Monday, July 16, 2012


This past weekend I was in Seattle visiting Cicilie. What a great time we had! We went on the Seattle Great Wheel.

I managed not freak out when our gondola rose 200ft off the ground. Apparently I have a fear of heights that I never had as a child.

Cicilie and I thoroughly enjoyed West Seattle's Summer Fest:

The Seattle wildlife was in rare form:

Cargo Kilts for men are all the rage in Seattle.
I don't approve.
A highlight of the weekend was going to Trader Joe's to stock up on my favorite things.

I loved seeing all the hydrangeas.

Brunch with a city skyline view was unmatched.

Cicilie enjoying her Bellini.
It was a good weekend. The flight back to Fairbanks however, fell short. Once in my seat a woman with a one year old sat next to me. Her five year old daughter though had been assigned a seat in the row behind us. Not optimal for anyone. I knew there was an empty seat in first class and decided to see what I could do with my MVP status. I let the flight attendant know that I was an MVP and could I upgrade to first class so that the little girl could sit next to her mom. Sure, I was told, come on up. Perfect.

As I settled myself in first class, my sourdough seat mate started telling me what a shame it was that you can no longer smoke in the bar at the Fairbanks airport. I commented that not everyone enjoys cigarette smoke. He replied that those people shouldn't go to those establishments. It was late; I was tired. I refrained from saying anything more. But really, if you're going to make big statements like that to a stranger then you sure as heck had better be prepared for a contradictory response.

So there I am, in First Class, quite pleased with myself for using my power for good. Then it all went to hell. The flight attendant informed me that my seat is actually occupied and the woman in that seat is boarding the plane now and I'd have to find another seat. The flight attendants back in coach pointed out several middle row seats that I could have. I must have had a look of disgust on my face because the asked if these seats were okay. No, they're not, I replied. I had a great seat in first class and quite frankly the late comer to the plane should be put in one of these middle row seats since I was the one volunteering to move to accommodate Alaska Airlines mistake of not seating a mother and child together in the first place!

Yes, that is what I said, out loud.

I ended up in the seat that that 5 year old originally had. A middle seat in between a morbidly obese woman and another sourdough with a ponytail to his waist. I could not move for three and a half hours. The mother in the row ahead of me graciously asked if I wanted my original window seat back. Of course I said no. Her daughter was already half asleep and had been so excited when she was able to sit next to her mom.

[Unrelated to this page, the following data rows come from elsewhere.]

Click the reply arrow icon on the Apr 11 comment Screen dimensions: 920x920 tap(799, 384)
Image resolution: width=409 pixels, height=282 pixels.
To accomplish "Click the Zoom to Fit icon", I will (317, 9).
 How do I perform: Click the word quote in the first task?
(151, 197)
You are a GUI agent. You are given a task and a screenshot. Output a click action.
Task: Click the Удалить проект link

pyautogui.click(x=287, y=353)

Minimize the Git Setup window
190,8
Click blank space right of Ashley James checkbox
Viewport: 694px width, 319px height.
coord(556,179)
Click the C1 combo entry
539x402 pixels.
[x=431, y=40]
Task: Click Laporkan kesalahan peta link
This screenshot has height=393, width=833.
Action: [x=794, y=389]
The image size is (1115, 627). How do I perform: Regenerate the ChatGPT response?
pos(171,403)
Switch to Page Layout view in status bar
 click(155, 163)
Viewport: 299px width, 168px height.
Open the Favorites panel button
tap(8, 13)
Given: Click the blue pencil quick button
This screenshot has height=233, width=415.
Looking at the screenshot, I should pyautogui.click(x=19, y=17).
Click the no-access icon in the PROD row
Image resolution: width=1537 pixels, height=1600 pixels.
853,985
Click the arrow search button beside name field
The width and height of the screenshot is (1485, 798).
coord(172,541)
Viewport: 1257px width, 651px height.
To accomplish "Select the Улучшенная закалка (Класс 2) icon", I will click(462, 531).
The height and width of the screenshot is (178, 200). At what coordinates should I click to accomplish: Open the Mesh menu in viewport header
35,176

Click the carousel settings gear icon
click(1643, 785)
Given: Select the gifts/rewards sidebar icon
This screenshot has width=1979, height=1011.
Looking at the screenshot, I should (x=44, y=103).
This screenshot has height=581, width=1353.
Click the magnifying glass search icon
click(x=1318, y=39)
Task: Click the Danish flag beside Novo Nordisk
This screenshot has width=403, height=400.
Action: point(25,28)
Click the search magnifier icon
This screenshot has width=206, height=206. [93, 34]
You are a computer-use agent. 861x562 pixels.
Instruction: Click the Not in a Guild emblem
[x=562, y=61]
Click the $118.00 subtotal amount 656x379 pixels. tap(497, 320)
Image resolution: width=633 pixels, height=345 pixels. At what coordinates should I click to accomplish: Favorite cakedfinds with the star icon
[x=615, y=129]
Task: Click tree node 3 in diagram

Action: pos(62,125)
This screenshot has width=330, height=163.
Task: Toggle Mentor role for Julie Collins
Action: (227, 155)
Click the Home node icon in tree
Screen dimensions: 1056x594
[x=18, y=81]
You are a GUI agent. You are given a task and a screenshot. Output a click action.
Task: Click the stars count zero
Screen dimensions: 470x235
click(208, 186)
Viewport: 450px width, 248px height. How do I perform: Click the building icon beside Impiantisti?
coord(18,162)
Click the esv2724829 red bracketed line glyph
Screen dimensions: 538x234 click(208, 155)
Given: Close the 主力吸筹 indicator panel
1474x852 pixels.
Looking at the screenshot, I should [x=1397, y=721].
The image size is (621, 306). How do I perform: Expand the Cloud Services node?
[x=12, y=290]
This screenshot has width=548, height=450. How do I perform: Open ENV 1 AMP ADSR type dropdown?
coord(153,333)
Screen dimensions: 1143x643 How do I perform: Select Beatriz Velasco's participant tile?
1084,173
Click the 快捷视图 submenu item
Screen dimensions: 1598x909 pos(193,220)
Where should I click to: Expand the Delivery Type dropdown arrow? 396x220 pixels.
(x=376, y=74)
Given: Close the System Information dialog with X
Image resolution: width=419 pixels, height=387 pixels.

When we landed in Fairbanks I felt as though I was walking with cement logs rather than legs; and my calves felt like they were going to implode. I was certain that I was forming a leg clot that would soon be a pulmonary embolism. My local paramedic told me to take an aspirin.

While away, the Fairbanks contingency managed to carry on without me.
Fairbanks gang

I was sad to have missed the bonfire festivities particularly since Hollie et al. were visiting from Anchorage. But it was great getting my quota of Cicilie and "city" time in Seattle.

Not to mention my fabulous pair of new shoes!